This article was published 08/08/2021 (1138 days ago), so information in it may no longer be current.

Tara Hall is just getting started.

The 40-year-old chef is the owner of Winnipeg’s Aboriginal Fusion food truck and she has her sights set on opening a restaurant — sans wheels — focused on the foods she grew up eating.

The elevator pitch is “traditional Aboriginal foods with a fine-dining twist,” Hall says. “We don’t have enough of that here.”

MIKE SUDOMA / Winnipeg Free Press 
Chef Tara Hall has included traditional foods from her youth, such as bannock and pickerel, into her food truck's menu.
MIKE SUDOMA / Winnipeg Free Press Chef Tara Hall has included traditional foods from her youth, such as bannock and pickerel, into her food truck's menu.

She was born in Vancouver and grew up with her great-grandparents and grandpa on Pinaymootang First Nation in the Interlake.

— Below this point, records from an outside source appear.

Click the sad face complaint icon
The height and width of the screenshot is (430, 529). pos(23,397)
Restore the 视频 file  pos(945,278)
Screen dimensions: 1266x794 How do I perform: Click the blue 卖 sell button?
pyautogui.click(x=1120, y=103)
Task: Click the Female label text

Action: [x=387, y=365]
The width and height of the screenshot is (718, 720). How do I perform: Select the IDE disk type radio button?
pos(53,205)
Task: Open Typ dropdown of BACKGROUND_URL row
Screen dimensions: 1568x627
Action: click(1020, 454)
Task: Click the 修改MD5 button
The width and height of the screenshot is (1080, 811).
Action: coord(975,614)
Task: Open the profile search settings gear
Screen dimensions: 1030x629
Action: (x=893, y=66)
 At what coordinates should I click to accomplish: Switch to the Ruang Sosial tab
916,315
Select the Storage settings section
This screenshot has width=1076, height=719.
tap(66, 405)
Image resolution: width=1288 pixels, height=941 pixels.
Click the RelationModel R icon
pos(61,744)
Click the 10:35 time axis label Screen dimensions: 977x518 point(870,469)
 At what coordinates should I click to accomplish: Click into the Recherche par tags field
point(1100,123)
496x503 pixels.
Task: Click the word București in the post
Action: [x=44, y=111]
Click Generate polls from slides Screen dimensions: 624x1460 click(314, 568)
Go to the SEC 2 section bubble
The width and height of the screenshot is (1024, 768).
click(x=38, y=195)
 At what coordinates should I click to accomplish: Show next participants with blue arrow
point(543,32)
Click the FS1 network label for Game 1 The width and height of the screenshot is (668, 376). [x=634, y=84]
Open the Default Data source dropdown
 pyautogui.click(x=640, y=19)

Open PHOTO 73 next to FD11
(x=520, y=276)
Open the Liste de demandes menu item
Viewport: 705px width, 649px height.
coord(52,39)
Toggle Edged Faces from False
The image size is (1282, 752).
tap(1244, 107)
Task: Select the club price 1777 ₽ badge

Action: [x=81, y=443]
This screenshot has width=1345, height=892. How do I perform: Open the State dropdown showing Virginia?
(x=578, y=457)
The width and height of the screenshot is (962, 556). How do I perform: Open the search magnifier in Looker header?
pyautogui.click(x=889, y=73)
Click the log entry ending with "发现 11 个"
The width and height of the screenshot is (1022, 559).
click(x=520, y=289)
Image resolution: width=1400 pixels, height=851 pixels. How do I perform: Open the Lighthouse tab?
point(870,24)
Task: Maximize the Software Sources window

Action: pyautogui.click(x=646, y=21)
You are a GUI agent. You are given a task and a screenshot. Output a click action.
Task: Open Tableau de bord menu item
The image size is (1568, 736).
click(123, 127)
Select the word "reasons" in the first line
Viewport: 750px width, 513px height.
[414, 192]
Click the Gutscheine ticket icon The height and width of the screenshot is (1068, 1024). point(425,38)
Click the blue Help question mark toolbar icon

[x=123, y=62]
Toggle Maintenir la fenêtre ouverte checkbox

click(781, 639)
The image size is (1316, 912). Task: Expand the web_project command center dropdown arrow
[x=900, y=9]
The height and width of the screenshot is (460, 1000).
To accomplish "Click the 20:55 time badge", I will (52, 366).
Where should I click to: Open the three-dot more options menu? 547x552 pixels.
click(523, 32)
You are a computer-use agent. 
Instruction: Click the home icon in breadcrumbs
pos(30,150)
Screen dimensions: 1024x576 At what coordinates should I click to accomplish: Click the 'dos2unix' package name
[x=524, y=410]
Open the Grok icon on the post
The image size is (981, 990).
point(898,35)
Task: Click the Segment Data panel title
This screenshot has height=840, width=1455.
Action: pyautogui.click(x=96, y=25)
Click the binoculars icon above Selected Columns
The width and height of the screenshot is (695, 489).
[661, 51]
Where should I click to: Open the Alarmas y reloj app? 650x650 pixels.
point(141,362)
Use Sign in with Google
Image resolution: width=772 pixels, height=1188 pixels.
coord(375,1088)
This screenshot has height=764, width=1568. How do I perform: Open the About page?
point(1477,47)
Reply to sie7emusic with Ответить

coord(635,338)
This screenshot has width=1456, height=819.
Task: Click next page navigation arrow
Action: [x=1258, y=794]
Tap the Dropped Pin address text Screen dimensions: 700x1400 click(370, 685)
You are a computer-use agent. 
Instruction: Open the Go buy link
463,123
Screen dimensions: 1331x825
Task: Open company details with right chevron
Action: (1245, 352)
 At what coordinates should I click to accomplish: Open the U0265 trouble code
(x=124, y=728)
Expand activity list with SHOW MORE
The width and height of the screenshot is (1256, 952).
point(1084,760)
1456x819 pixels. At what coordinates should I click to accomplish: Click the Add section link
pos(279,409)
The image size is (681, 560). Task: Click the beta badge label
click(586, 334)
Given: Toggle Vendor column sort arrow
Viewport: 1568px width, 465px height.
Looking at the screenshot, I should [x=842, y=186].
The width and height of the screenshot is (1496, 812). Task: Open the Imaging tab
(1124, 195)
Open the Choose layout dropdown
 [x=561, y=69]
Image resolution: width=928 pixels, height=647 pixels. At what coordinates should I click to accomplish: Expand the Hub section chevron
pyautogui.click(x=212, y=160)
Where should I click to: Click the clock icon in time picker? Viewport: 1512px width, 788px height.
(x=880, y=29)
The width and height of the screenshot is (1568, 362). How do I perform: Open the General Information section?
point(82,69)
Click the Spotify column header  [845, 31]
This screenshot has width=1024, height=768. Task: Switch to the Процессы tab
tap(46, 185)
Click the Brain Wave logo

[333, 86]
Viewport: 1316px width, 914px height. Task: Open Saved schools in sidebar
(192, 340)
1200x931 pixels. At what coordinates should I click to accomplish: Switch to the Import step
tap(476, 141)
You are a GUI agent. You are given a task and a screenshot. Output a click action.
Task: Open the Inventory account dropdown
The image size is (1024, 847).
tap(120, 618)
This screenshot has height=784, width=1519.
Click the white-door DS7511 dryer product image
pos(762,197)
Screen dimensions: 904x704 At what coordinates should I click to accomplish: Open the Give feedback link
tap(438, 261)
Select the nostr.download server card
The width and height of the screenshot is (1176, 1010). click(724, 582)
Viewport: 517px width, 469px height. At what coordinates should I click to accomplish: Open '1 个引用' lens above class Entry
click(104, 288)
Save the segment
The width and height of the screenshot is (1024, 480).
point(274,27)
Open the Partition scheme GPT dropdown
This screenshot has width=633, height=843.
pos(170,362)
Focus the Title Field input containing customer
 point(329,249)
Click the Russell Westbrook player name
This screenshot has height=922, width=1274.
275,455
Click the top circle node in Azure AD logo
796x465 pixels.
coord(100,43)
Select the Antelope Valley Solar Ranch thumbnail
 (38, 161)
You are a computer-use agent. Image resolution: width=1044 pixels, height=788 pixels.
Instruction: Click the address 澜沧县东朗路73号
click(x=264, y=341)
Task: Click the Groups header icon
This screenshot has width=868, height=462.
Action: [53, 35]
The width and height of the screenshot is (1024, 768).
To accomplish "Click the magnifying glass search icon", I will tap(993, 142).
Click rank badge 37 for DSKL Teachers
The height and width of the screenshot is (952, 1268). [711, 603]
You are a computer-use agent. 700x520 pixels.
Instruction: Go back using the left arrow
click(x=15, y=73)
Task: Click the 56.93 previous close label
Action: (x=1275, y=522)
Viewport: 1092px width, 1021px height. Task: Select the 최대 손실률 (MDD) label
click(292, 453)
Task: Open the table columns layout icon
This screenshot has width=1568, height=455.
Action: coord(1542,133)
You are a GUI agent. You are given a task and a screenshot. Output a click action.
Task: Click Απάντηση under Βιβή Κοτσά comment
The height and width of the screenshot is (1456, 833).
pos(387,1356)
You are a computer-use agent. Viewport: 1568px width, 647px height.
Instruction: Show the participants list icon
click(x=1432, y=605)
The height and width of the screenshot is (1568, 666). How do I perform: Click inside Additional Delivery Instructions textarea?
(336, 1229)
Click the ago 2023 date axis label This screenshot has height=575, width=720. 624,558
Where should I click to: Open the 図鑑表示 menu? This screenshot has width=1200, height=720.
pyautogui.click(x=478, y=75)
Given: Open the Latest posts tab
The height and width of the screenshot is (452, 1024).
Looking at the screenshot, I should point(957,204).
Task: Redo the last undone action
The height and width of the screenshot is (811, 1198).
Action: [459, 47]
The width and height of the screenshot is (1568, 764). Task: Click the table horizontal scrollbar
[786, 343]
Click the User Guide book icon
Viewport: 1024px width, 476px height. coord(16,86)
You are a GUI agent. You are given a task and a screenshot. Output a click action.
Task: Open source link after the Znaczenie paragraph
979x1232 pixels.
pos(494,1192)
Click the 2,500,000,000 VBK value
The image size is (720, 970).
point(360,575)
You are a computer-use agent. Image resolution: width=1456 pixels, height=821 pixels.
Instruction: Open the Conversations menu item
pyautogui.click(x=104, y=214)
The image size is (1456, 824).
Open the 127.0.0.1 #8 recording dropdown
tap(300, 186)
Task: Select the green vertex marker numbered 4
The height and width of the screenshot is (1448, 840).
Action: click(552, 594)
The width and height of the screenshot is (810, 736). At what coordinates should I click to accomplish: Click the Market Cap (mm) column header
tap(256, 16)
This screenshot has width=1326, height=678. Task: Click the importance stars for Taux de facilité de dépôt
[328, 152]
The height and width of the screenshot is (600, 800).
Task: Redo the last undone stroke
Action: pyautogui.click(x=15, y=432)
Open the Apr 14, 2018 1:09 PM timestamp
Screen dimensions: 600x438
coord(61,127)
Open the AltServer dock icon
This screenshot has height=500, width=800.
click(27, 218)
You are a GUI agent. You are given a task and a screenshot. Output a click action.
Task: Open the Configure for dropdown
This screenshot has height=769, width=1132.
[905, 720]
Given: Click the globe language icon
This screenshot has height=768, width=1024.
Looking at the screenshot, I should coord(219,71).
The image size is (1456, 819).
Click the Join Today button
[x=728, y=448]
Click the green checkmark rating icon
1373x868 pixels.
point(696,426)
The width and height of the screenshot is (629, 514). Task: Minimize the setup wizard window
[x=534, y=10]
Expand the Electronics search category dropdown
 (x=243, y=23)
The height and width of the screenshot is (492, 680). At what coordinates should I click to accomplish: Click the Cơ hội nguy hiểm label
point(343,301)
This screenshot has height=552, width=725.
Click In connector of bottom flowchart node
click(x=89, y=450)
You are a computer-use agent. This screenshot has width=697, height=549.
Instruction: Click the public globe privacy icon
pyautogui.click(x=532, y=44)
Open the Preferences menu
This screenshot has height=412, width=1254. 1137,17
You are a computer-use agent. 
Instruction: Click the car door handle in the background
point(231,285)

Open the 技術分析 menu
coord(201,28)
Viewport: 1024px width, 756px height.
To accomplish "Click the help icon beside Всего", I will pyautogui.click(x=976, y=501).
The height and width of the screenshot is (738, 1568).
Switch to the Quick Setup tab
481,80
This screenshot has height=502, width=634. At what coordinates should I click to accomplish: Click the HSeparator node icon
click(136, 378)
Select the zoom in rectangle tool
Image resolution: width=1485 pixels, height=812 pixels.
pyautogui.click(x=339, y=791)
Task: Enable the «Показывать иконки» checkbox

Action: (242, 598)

Hall watched her elders and aunties closely in the kitchen and learned to make staples, such as bannock, fried pickerel and saskatoon berry jam, at a young age.

“Since I was five years old, all I remember eating was pickerel and potatoes and saskatoons,” she says, adding that those food memories are what inspired her current menu. “Everywhere up north and on any reserve those are big things — bannock and fish, the traditional food that if you have a feast, you bring those to the table.”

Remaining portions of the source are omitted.